## Records for the task
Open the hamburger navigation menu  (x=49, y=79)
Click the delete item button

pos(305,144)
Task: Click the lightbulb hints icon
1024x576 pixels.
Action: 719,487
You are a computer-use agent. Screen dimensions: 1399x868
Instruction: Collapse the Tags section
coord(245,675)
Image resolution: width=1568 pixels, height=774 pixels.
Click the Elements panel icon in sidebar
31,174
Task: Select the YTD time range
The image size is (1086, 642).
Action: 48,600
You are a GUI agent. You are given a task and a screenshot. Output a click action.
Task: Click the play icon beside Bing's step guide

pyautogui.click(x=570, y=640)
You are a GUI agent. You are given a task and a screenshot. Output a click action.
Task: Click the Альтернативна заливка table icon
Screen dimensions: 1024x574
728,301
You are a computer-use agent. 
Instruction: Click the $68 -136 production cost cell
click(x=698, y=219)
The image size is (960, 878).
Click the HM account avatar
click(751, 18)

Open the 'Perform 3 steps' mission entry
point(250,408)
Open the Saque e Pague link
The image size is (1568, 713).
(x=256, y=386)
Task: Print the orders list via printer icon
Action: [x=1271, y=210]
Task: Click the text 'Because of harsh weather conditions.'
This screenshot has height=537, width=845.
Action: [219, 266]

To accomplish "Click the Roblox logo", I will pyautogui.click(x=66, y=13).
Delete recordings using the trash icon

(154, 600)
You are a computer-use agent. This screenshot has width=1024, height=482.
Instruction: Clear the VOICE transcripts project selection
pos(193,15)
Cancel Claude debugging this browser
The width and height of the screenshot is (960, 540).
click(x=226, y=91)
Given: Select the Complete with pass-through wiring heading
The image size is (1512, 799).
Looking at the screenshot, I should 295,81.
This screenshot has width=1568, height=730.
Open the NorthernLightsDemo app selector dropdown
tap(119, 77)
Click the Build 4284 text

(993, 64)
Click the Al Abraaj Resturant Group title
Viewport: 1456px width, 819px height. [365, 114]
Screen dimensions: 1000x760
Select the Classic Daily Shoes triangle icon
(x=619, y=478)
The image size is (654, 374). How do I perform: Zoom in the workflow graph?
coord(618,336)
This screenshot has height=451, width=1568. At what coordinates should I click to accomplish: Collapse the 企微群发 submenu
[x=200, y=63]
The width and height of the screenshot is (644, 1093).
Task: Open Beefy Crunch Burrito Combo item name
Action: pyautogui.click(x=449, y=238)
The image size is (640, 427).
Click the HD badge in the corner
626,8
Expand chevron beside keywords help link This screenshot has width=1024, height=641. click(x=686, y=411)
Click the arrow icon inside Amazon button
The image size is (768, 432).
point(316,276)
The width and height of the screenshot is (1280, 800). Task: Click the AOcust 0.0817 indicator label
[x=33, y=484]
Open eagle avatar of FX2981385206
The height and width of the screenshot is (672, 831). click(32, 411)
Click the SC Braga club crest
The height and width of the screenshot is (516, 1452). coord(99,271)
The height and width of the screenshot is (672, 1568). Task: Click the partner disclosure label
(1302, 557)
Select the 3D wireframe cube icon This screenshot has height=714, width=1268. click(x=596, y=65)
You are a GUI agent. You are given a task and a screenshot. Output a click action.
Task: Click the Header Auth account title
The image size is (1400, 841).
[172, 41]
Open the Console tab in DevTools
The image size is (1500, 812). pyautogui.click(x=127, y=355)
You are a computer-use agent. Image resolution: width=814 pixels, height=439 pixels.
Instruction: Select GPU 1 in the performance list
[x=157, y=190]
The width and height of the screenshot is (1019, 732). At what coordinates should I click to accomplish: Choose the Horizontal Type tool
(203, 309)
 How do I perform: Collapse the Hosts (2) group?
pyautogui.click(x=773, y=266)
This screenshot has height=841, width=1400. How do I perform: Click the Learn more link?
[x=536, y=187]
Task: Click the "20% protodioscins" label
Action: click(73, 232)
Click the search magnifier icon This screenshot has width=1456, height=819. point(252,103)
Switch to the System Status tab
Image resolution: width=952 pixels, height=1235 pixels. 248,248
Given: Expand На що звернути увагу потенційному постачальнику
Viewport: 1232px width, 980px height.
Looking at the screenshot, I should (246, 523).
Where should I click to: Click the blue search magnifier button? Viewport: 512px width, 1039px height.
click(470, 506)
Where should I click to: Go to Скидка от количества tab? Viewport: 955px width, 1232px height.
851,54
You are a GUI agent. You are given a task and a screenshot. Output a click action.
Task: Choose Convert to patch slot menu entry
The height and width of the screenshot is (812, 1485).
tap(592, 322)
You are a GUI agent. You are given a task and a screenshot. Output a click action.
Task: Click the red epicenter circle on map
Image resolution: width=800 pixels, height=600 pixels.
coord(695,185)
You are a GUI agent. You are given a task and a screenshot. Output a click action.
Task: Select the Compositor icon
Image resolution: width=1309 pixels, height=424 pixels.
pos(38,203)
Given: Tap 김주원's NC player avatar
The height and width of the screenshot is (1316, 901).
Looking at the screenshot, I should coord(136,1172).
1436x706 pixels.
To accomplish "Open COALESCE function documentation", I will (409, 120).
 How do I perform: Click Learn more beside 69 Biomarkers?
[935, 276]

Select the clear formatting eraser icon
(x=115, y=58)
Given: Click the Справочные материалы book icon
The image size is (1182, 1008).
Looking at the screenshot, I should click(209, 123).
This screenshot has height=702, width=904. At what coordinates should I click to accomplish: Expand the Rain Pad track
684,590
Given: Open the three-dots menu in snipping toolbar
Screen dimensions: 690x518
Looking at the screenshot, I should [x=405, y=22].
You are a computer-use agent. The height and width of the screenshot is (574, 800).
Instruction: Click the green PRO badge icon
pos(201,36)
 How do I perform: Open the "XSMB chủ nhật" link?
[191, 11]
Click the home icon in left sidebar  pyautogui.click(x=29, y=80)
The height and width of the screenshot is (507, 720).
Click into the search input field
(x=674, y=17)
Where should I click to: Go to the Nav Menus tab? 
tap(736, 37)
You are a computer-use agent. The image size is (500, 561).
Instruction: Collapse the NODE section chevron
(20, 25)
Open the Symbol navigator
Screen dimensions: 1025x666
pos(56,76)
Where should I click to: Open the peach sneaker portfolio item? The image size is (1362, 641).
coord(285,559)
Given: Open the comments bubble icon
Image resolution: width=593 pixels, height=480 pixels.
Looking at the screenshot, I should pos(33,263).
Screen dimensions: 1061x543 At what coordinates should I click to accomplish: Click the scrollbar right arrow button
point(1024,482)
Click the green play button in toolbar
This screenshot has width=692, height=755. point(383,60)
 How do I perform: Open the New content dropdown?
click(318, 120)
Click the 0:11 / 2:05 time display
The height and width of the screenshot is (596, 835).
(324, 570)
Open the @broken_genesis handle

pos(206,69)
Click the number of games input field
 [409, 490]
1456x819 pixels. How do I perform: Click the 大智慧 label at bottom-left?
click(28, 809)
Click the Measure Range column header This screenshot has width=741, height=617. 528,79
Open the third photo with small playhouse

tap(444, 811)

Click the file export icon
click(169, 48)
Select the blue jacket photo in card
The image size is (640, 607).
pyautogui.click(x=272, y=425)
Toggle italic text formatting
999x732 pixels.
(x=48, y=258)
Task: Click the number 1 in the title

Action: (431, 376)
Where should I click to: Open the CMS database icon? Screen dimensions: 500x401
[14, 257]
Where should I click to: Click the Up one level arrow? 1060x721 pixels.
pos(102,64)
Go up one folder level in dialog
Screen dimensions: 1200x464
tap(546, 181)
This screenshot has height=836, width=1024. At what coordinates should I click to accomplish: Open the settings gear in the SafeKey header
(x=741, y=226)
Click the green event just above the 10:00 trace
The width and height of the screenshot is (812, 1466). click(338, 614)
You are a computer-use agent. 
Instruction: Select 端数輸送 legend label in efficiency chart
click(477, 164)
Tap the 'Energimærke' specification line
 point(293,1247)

## Work instruction
The word "will" appears in some lines of the data. Copy every one of those lines.

## Answer space
To accomplish "Click the Roblox logo", I will pyautogui.click(x=66, y=13).
To accomplish "Open COALESCE function documentation", I will (409, 120).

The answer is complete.